▶ Required task
Reproduce the material below in full, swapping every "clicked" for "selected" and leaving everything else unchanged.

+++

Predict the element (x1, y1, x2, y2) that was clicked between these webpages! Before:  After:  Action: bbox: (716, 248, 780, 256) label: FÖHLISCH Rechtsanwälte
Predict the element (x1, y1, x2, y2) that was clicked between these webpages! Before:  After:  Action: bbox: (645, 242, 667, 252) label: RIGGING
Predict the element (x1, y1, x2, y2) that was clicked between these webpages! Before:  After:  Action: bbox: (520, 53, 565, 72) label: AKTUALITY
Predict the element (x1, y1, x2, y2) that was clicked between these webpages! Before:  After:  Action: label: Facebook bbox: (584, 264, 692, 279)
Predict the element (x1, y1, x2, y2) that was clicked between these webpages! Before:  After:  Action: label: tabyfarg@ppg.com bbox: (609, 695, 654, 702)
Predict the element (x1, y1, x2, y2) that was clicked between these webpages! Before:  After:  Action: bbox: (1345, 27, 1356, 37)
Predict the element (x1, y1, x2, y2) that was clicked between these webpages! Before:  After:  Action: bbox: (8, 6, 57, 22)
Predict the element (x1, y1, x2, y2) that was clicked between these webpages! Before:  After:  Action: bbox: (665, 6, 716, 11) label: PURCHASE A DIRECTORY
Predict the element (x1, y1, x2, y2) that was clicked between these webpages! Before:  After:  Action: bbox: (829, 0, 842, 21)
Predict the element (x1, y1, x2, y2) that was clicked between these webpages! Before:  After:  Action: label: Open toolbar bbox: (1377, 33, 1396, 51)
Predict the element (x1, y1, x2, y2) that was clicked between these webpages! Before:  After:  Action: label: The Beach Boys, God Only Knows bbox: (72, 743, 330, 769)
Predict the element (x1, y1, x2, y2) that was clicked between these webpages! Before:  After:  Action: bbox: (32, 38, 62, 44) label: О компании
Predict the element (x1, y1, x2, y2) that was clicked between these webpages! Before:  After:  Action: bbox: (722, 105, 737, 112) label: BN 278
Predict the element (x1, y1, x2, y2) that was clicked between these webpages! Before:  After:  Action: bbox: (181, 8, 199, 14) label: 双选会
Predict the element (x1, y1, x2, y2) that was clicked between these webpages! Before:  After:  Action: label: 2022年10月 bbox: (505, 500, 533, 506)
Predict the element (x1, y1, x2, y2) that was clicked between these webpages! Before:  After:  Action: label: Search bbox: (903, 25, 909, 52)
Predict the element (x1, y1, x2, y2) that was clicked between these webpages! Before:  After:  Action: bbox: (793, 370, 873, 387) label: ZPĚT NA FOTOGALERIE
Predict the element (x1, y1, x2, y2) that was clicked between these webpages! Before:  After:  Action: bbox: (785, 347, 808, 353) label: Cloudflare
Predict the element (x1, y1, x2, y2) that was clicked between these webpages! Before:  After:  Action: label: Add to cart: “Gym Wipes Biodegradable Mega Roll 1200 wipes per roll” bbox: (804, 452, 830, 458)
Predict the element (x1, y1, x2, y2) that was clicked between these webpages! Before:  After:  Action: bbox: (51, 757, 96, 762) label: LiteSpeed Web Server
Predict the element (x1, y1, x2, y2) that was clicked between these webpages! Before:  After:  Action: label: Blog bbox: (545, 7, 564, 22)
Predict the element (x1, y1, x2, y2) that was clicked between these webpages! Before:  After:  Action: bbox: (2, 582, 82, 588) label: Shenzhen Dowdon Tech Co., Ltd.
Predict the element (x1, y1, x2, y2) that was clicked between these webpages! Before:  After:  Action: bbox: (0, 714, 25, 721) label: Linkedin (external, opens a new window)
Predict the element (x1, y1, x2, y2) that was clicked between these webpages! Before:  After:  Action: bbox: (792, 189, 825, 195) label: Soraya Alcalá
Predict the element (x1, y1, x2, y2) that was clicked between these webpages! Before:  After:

+++

▶ Result for this task
Predict the element (x1, y1, x2, y2) that was selected between these webpages! Before:  After:  Action: bbox: (716, 248, 780, 256) label: FÖHLISCH Rechtsanwälte
Predict the element (x1, y1, x2, y2) that was selected between these webpages! Before:  After:  Action: bbox: (645, 242, 667, 252) label: RIGGING
Predict the element (x1, y1, x2, y2) that was selected between these webpages! Before:  After:  Action: bbox: (520, 53, 565, 72) label: AKTUALITY
Predict the element (x1, y1, x2, y2) that was selected between these webpages! Before:  After:  Action: label: Facebook bbox: (584, 264, 692, 279)
Predict the element (x1, y1, x2, y2) that was selected between these webpages! Before:  After:  Action: label: tabyfarg@ppg.com bbox: (609, 695, 654, 702)
Predict the element (x1, y1, x2, y2) that was selected between these webpages! Before:  After:  Action: bbox: (1345, 27, 1356, 37)
Predict the element (x1, y1, x2, y2) that was selected between these webpages! Before:  After:  Action: bbox: (8, 6, 57, 22)
Predict the element (x1, y1, x2, y2) that was selected between these webpages! Before:  After:  Action: bbox: (665, 6, 716, 11) label: PURCHASE A DIRECTORY
Predict the element (x1, y1, x2, y2) that was selected between these webpages! Before:  After:  Action: bbox: (829, 0, 842, 21)
Predict the element (x1, y1, x2, y2) that was selected between these webpages! Before:  After:  Action: label: Open toolbar bbox: (1377, 33, 1396, 51)
Predict the element (x1, y1, x2, y2) that was selected between these webpages! Before:  After:  Action: label: The Beach Boys, God Only Knows bbox: (72, 743, 330, 769)
Predict the element (x1, y1, x2, y2) that was selected between these webpages! Before:  After:  Action: bbox: (32, 38, 62, 44) label: О компании
Predict the element (x1, y1, x2, y2) that was selected between these webpages! Before:  After:  Action: bbox: (722, 105, 737, 112) label: BN 278
Predict the element (x1, y1, x2, y2) that was selected between these webpages! Before:  After:  Action: bbox: (181, 8, 199, 14) label: 双选会
Predict the element (x1, y1, x2, y2) that was selected between these webpages! Before:  After:  Action: label: 2022年10月 bbox: (505, 500, 533, 506)
Predict the element (x1, y1, x2, y2) that was selected between these webpages! Before:  After:  Action: label: Search bbox: (903, 25, 909, 52)
Predict the element (x1, y1, x2, y2) that was selected between these webpages! Before:  After:  Action: bbox: (793, 370, 873, 387) label: ZPĚT NA FOTOGALERIE
Predict the element (x1, y1, x2, y2) that was selected between these webpages! Before:  After:  Action: bbox: (785, 347, 808, 353) label: Cloudflare
Predict the element (x1, y1, x2, y2) that was selected between these webpages! Before:  After:  Action: label: Add to cart: “Gym Wipes Biodegradable Mega Roll 1200 wipes per roll” bbox: (804, 452, 830, 458)
Predict the element (x1, y1, x2, y2) that was selected between these webpages! Before:  After:  Action: bbox: (51, 757, 96, 762) label: LiteSpeed Web Server
Predict the element (x1, y1, x2, y2) that was selected between these webpages! Before:  After:  Action: label: Blog bbox: (545, 7, 564, 22)
Predict the element (x1, y1, x2, y2) that was selected between these webpages! Before:  After:  Action: bbox: (2, 582, 82, 588) label: Shenzhen Dowdon Tech Co., Ltd.
Predict the element (x1, y1, x2, y2) that was selected between these webpages! Before:  After:  Action: bbox: (0, 714, 25, 721) label: Linkedin (external, opens a new window)
Predict the element (x1, y1, x2, y2) that was selected between these webpages! Before:  After:  Action: bbox: (792, 189, 825, 195) label: Soraya Alcalá
Predict the element (x1, y1, x2, y2) that was selected between these webpages! Before:  After:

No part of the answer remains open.